Gradually customers trickled back to the bookstore. Children should not be disappointed, they said, and one indignantly added, “I do think the Japanese might have waited until after Christmas.”

Quail came down with flu, and I was left to face the department alone. When she returned, Mrs. Herbert, a kind woman in her own way, took me aside and whispered, “Darlin', we don't discuss our salaries, but I am so pleased with your work I am raising your pay from eighteen to nineteen dollars a week.” This was the same woman who wrote the date on every light bulb installed so the store could be reimbursed if bulbs did not live up to their guarantees. She also required us to show her a very short pencil stub before she would issue us a new pencil. Money was still tight in 1941.

After Christmas, still unscathed by bombs, I returned to being a full-time housewife. I stood in line at the meat market, but when my turn came, all the butcher had left to sell was pig tails.

Gas rationing ended my driving lessons. From our kitchen window I watched the Japanese family, laden with bundles and suitcases, quietly
leave their home and climb into a taxi on their way to the Relocation Center. It was a sad scene; they were such gentle, courteous people. Our landlady gave us a plot in the backyard for a Victory garden, which I enjoyed, remembering, as I had been taught in grammar school in Portland, to rotate our crops and to plant legumes to replenish nitrogen in the soil.

College friends married, had babies, were called into service, returned to their homes, or disappeared, leaving us to wonder where they had gone.
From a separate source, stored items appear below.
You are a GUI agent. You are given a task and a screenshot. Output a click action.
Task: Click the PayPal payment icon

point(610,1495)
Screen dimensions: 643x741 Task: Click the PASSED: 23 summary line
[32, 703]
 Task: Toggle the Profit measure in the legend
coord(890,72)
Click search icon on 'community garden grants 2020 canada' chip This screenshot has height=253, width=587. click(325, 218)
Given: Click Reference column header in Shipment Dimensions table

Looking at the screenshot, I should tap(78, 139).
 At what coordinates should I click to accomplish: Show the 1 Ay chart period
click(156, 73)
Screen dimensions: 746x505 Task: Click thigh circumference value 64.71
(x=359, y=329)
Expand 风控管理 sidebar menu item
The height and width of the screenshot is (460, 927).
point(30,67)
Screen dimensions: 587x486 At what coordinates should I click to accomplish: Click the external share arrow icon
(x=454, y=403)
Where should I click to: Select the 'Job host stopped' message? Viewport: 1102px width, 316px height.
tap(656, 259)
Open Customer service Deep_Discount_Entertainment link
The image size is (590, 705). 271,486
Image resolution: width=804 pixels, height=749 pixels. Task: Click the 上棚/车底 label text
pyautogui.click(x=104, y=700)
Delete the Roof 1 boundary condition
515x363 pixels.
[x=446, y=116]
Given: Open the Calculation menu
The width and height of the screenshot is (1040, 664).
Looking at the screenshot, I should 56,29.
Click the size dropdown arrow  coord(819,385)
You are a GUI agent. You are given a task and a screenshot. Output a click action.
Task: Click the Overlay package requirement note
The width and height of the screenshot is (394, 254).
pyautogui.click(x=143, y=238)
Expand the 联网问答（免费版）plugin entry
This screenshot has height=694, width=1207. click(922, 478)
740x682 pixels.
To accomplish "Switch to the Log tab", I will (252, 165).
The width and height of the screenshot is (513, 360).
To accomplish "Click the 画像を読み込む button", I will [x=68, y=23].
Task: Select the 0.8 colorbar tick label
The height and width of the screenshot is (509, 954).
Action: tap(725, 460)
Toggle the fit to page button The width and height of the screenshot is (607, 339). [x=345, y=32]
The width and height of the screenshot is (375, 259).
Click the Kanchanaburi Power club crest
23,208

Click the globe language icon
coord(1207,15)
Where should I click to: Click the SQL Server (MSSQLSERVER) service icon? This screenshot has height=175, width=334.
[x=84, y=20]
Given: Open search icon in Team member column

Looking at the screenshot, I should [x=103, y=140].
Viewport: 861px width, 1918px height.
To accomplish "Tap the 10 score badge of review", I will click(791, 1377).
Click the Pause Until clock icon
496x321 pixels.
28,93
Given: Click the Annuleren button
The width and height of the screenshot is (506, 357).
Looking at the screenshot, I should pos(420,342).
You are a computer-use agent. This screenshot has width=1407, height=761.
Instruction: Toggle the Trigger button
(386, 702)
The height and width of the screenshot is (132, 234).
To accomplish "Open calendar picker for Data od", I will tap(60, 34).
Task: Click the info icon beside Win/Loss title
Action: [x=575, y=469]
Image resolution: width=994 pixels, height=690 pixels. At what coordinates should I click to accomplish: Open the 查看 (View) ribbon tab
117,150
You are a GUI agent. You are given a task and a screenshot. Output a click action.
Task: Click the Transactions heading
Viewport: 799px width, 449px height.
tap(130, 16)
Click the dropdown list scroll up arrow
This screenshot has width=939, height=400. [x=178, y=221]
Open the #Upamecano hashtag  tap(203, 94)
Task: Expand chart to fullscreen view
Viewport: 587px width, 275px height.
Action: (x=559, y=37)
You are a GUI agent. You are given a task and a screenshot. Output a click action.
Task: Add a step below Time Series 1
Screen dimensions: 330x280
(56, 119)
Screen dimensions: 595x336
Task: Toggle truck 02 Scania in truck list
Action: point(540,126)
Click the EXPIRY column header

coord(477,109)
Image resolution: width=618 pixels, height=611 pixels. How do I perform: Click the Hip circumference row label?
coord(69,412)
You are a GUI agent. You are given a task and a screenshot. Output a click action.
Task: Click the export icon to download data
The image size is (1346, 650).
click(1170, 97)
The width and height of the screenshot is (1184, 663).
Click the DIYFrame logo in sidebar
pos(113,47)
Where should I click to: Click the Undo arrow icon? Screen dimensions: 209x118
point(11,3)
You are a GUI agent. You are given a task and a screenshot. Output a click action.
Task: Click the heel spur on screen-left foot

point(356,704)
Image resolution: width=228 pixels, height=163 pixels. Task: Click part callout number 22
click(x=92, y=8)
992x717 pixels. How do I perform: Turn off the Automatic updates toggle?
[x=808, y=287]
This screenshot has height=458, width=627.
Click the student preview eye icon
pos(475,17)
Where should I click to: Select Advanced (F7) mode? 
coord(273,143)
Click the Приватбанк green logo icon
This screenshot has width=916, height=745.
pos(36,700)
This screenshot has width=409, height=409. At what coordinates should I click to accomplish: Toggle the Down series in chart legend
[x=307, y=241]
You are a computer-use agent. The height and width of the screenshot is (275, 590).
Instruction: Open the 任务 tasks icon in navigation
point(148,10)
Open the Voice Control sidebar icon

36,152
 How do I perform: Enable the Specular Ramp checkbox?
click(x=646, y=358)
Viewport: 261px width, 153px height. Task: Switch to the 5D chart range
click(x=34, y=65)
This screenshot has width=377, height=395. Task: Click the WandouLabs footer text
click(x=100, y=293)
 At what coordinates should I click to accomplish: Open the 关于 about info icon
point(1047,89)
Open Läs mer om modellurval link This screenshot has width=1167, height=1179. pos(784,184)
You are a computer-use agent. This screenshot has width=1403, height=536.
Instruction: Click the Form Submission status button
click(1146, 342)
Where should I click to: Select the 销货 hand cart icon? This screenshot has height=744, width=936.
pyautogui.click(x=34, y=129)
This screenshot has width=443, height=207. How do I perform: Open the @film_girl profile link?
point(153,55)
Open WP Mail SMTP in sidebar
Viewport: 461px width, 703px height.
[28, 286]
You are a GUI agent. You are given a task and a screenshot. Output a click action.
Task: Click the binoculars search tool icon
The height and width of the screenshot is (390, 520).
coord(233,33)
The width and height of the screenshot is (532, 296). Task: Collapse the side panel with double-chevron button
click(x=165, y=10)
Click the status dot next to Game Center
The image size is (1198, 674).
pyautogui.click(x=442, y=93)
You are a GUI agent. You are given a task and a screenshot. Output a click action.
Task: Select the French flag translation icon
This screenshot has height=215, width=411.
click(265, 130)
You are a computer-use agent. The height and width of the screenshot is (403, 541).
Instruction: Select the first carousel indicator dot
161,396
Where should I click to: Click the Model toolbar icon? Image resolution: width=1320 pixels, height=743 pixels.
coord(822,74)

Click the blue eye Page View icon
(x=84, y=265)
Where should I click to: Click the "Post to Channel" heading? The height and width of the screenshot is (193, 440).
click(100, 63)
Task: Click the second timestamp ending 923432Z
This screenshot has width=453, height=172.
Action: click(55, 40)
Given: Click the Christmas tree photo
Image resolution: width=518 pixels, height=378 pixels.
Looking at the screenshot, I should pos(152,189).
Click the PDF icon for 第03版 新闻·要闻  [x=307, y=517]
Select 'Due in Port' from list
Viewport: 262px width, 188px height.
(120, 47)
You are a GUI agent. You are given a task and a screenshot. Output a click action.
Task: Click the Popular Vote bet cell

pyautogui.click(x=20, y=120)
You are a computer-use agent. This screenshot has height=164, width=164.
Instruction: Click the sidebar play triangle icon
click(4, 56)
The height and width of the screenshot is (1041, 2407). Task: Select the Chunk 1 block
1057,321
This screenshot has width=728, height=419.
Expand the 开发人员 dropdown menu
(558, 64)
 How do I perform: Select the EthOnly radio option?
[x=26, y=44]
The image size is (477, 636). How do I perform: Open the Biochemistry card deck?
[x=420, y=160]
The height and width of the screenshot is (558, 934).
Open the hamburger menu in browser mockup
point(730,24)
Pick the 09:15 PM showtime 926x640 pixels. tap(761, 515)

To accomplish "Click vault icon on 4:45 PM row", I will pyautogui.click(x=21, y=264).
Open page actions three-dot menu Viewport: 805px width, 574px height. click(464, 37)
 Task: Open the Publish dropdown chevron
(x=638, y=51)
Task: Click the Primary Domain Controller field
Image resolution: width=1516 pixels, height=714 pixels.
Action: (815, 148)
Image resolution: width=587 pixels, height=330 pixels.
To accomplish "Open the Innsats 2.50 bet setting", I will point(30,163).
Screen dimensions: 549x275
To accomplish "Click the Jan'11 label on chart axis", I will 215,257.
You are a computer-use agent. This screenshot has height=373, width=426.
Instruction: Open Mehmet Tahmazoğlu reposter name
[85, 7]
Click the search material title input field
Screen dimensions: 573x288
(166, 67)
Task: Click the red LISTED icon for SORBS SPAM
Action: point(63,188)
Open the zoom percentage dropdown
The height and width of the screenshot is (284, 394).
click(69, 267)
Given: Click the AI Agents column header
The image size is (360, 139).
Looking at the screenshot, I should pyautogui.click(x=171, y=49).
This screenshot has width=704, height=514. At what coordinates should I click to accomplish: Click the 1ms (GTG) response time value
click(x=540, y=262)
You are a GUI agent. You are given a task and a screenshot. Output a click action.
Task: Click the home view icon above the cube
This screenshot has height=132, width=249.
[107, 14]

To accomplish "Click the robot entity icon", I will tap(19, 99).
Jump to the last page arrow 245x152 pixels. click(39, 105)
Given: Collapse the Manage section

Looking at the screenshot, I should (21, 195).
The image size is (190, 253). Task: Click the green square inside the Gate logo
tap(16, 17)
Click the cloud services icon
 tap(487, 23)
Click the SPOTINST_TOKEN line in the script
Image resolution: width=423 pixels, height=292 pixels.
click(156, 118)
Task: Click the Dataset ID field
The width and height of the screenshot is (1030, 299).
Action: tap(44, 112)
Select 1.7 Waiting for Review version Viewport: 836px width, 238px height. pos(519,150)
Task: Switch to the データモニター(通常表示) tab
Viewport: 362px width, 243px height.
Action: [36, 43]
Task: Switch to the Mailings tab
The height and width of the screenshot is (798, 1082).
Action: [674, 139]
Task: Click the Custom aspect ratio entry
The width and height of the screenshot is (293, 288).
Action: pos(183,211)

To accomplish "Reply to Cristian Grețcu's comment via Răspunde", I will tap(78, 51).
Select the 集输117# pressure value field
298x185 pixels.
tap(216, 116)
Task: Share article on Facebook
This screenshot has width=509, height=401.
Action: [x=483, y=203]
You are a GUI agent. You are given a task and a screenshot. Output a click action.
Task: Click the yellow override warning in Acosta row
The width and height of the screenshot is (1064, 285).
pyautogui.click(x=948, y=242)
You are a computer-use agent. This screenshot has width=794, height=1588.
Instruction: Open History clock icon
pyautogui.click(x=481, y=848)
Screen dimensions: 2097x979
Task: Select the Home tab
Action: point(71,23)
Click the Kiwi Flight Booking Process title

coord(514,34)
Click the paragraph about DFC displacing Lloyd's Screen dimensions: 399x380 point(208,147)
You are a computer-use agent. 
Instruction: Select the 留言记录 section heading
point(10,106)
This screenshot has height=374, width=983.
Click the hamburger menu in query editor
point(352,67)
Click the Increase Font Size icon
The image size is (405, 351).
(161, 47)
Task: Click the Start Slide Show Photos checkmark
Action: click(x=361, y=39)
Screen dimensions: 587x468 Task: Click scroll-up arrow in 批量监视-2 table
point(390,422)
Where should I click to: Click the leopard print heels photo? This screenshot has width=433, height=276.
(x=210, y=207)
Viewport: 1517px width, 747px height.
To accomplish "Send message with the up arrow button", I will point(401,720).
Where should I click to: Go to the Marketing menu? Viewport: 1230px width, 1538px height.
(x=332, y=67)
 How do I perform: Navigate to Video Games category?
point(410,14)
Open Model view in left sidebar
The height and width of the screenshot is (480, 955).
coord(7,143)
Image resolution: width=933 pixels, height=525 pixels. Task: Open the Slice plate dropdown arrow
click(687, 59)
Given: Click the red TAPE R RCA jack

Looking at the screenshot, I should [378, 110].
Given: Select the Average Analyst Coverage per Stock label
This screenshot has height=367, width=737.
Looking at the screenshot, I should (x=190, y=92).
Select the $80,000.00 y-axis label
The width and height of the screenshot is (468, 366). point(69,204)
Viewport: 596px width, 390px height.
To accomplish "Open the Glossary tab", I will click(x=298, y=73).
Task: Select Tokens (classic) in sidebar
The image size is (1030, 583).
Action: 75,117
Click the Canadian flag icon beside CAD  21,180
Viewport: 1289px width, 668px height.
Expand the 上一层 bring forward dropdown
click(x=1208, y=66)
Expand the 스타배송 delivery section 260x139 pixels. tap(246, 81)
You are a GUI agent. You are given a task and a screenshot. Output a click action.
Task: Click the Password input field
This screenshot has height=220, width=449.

Someone sent a newspaper picture of the Upshot who had been eager to see the inside of an airplane. He was sitting in a BT-14 training plane at Randolph Field. In spite of his high draft number, we were not sure how long Clarence would remain a civilian, and we did not feel it was time to start a family. I had no intention of going back to Portland to live with my parents. We finally decided it would be best if I were settled in a job. Now all I had to do was find one.